The Georgia Bulletin

Thu, Jan 8, 2009


What I Have Seen and Heard - Archbishop Gregory's Weekly Column

Print Issue: October 7, 1982

Glenmary Research Center: Moving Library, Ideas To Atlanta

By Gretchen Keiser

In a freshly painted house on Piedmont Avenue, the Glenmary Research Center has opened.

Father Bernard Quinn, the soft-spoken director, is seated at a cleared table in the front room, sunlit in the morning. He is talking about something that is hard for a novice to grasp, even with the help of an hospitable cup of coffee from an automatic percolator in the next room. Father Quinn has already explained the relationship of the Glenmary Home Missioners to the Glenmary Research Center and is now explaining the heart of his work for the past 15 years. It involves the development of "middle range principles," he said. A man whose work involves the development of principles has a love for both the theoretical and the grassroots where good principles are supposed to work.

» **Written problem 1**
Rewrite the paragraph of the Glenmary Research Center article that begins "Father Bernard Quinn, the soft-spoken director" in fewer words, keeping its main facts.
» **Written problem 2**
Answer these from the Glenmary Research Center article:
(a) On what avenue is the house where the center has opened?
(b) Who wrote the article?
(c) For how many years has the development of "middle range principles" been the heart of Father Quinn's work?
» **Written problem 3**
Carry on the Glenmary Research Center article from its final sentence.

» **Data extract**
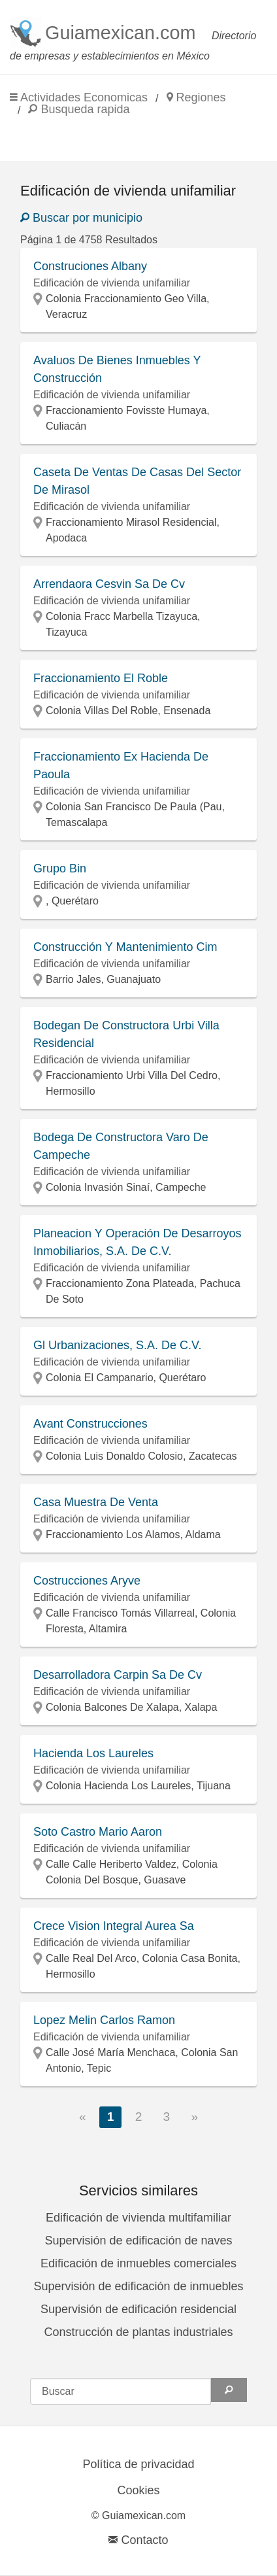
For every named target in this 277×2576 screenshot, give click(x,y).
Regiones (196, 97)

» **Final answer 1**
Father Bernard Quinn, the center's soft-spoken director, sits at a cleared, sunlit table in the front room with coffee from a percolator next door. He has explained how the Glenmary Home Missioners relate to the research center and now turns to the core of his work for the past 15 years: developing "middle range principles," work that calls for a love of both theory and the grassroots where good principles should work.

» **Final answer 2**
(a) Piedmont Avenue
(b) Gretchen Keiser
(c) 15 years

» **Final answer 3**
The principles that Father Quinn has spent 15 years developing concern the small rural parish. In fact, he has written a book of almost exactly 100 pages, plus appendices, published by Glenmary in 1980 and entitled "The Small Rural Parish." On any page, Father Quinn said, abound "middle range principles" -- that is, information about a small rural parish that falls between theological abstract ideas about parishes and the actual skills and how-to manuals that talk about structuring parish life. The principles "bridge the gap between the vision that might come from Vatican II and something that would be a skill," he said.

But it is difficult to capsulize the work that is done at the center because, like the roots of a tree, the research has branched and branched from its original point.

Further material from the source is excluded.